Ocorre que a ideologia neoliberal está tão enraizada que, em alguns casos, os
indivíduos não conseguem enxergar a possibilidade de superação desse sistema. É como se a
sociedade como está hoje fosse uma coisa natural, e, portanto, não é possível modificar. Até
podemos sentir que há alguma coisa errada, mas somos invadidos pela desesperança e pelo
desânimo e acabamos nos conformando. Olhamos à nossa volta e só enxergamos o caos e
parece-nos que sempre foi assim ou que as coisas estão ficando ainda mais difíceis.
[...] se é possível dizer que, economicamente, o neoliberalismo fracassou; e socialmente, criou sociedades notadamente mais desiguais e não tão desestatizadas quanto queria. Seu sucesso absoluto foi no campo da política, da cultura e da ideologia, disseminando a ideia do fim da história e da necessidade de se adaptar à ordem (PALUDO, 2015, p. 228).
Dessa maneira, o sentimento de desesperança que, muitas vezes, paira sobre a
sociedade, é fruto do ―bom‖ trabalho do capitalismo que vem, ao longo de sua existência,
disseminando a falácia do fim da história, ou seja, de que o sistema neoliberal é insuperável,
sendo a única alternativa viável para a sociedade. Mészáros (2008, p. 63) indica que ―é
completamente inconcebível sustentar a validade atemporal e a permanência de qualquer
coisa criada historicamente‖. O modelo econômico vigente, assim como outros que já foram
dominantes na sociedade, são todas criações históricas humanas.
O sistema alienante tenta negar o fato de que os homens e mulheres são os produtores
da história e, dessa maneira, são também os responsáveis pelas transformações sociais.

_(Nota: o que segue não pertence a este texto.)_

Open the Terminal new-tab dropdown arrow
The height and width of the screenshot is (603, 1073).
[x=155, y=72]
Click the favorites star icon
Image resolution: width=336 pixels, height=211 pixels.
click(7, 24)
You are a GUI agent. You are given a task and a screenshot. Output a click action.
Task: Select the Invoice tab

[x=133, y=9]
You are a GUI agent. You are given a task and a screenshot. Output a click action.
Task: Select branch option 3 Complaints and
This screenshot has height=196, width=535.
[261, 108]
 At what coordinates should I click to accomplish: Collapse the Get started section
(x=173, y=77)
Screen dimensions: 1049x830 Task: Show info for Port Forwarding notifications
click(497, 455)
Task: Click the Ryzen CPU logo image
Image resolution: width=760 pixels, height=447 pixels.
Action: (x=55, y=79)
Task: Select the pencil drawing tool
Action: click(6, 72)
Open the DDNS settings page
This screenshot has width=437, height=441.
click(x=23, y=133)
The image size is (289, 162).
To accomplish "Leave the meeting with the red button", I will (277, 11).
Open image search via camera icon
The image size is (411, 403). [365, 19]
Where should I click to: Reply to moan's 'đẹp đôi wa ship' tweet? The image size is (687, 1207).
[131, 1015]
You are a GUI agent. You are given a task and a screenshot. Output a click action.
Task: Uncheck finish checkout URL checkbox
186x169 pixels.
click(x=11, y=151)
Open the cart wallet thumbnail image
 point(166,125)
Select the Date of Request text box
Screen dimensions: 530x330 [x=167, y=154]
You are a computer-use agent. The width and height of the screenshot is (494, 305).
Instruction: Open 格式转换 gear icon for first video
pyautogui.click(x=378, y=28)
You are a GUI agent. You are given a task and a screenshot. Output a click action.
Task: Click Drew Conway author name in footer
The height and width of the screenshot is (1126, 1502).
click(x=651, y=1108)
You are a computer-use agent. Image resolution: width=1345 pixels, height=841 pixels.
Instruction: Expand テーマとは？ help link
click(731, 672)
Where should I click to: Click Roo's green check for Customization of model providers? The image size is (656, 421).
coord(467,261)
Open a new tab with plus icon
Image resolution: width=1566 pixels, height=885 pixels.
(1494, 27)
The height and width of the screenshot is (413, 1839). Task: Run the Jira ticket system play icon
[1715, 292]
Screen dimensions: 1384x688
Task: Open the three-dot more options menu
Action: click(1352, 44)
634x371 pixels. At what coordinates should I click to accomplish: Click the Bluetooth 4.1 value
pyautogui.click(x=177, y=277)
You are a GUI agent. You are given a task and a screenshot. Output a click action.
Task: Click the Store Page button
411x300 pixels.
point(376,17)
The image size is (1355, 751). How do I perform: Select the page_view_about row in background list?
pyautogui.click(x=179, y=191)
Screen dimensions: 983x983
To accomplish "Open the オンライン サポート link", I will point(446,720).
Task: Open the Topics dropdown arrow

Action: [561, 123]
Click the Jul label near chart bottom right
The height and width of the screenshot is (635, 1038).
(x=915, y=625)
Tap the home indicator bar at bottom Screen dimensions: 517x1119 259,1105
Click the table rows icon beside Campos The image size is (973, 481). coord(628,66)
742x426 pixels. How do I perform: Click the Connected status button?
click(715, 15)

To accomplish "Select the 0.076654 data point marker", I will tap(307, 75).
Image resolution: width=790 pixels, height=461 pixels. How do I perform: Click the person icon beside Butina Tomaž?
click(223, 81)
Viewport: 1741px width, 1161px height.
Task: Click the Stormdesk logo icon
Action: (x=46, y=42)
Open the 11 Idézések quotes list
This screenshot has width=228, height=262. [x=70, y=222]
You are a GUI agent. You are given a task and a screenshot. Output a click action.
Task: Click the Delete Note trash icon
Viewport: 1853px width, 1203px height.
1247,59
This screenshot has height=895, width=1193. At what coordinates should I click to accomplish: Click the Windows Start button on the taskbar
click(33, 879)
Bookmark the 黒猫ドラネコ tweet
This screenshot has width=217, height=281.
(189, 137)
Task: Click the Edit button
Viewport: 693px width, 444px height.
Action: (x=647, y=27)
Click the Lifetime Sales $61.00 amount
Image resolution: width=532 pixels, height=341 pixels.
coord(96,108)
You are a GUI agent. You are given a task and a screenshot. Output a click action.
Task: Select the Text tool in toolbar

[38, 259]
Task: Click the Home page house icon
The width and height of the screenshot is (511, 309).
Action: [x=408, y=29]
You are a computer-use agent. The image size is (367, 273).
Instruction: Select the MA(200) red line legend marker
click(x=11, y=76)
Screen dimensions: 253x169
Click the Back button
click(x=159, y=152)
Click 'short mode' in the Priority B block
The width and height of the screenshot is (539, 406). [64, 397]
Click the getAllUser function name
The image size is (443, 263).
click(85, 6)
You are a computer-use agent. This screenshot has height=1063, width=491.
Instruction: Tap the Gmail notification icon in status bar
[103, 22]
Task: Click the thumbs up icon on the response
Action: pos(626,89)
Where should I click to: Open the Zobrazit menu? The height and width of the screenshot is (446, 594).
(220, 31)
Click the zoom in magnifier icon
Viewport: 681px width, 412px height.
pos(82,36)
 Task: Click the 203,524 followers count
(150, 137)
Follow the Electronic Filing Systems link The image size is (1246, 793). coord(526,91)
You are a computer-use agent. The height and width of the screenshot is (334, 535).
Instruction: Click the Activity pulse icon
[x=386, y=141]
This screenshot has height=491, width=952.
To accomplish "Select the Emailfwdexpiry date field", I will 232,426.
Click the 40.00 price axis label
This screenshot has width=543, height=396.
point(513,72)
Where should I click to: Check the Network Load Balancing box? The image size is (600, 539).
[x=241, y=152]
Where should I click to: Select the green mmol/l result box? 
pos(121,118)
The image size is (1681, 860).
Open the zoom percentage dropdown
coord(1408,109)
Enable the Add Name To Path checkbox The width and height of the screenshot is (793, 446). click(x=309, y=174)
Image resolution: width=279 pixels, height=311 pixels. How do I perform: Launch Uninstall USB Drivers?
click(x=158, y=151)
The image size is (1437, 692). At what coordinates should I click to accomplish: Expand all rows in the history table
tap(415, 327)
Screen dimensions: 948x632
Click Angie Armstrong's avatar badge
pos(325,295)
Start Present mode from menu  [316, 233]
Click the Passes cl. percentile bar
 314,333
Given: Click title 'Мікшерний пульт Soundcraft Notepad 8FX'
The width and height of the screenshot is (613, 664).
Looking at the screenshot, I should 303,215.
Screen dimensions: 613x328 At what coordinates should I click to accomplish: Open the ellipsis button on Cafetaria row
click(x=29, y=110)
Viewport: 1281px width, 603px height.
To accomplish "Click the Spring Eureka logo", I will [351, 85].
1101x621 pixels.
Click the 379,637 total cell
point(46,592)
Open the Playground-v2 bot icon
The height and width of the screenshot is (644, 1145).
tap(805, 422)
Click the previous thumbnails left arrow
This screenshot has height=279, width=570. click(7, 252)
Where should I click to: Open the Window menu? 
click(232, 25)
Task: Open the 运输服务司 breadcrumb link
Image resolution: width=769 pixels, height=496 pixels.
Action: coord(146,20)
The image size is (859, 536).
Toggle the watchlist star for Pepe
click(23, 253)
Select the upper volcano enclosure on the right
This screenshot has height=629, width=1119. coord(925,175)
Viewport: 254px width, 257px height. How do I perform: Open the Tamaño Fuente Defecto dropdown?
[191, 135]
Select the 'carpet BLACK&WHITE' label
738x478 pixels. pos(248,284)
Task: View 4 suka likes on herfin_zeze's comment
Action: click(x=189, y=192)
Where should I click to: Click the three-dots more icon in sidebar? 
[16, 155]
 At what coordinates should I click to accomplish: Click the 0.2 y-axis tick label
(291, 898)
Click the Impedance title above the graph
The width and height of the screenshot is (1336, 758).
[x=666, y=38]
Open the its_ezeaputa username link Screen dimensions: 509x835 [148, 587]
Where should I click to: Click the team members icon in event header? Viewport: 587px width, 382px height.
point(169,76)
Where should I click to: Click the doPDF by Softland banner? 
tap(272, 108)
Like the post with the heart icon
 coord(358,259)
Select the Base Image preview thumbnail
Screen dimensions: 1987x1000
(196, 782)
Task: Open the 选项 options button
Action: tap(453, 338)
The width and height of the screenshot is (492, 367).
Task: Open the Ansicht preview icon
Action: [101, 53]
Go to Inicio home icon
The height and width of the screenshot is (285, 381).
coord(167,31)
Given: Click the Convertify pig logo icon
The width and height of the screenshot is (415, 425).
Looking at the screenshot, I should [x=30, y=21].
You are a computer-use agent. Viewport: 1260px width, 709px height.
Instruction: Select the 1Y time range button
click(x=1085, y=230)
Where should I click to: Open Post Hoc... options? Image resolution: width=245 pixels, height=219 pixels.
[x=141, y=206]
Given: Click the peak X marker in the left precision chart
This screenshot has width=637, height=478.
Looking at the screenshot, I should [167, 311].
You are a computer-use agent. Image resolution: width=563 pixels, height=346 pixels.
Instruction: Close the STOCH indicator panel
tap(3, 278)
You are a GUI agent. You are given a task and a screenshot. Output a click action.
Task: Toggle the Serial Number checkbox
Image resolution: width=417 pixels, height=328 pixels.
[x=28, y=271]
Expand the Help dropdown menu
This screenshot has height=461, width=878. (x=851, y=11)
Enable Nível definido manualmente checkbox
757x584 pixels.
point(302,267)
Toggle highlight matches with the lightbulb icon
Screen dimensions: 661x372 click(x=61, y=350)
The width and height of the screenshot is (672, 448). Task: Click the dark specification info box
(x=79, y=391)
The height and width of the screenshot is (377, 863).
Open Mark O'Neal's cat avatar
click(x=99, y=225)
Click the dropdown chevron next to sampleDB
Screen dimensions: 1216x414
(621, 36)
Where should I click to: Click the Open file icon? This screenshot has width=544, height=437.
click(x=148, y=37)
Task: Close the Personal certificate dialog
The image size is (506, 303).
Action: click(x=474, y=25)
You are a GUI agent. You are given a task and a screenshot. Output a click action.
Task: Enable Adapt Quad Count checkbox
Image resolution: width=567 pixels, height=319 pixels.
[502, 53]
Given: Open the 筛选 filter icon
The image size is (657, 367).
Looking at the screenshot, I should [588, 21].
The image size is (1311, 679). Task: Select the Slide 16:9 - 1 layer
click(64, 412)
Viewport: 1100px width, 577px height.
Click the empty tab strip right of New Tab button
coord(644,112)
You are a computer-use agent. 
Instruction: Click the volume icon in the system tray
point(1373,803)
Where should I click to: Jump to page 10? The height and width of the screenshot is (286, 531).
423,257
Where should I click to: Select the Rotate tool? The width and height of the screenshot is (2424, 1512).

Mészáros (2008) demostra que a dinâmica da história não é uma força misteriosa que se
produz sozinha, mas é, na verdade, fruto da interferência dos homens e mulheres no processo
histórico real com o objetivo de fazer a manutenção ou a mudança de uma determinada
realidade. Logo, ficam claras as motivações do sistema capitalista ao buscar fazer a
internalização dos seus valores.
Conforme aponta Vale (2001), não é necessário inventar uma nova escola, mas sim,
resgatar a escola que já existe no sentido de democratizá-la e também de qualificá-la para que
esteja, de fato, comprometida com a formação cidadã dos indivíduos das classes populares, e
não apenas prepará-los para o mercado de trabalho. Assim, a formação adequada deve
representar um equilíbrio entre a preparação para a execução de trabalhos manuais e o
desenvolvimento das capacidades intelectuais dos sujeitos, de modo que eles sejam capazes
de reconhecer as contradições da realidade e atuar na sociedade de forma crítica. A autora
segue afirmando que:
Na medida em que o professor progressista limita-se apenas a transmitir de forma competente o conteúdo que lhe foi dado para transmitir, esse educador não apenas está desinstrumentalizando o oprimido no que diz respeito à oportunidade de reconhecer-se enquanto agente histórico-social, esse educador está sobretudo atribuindo ao conteúdo um peso excessivo, responsabilizando-o, por si só, pela transformação social. Da mesma forma o fato de se deixar de lado o conteúdo, e só fazer politização, desarma os seguimentos populares impedindo-os de sobreviverem na sua luta profissional. A separação de uma das partes é profundamente prejudicial à formação da consciência crítica dos segmentos populares [...] (VALE, 2001, p. 75).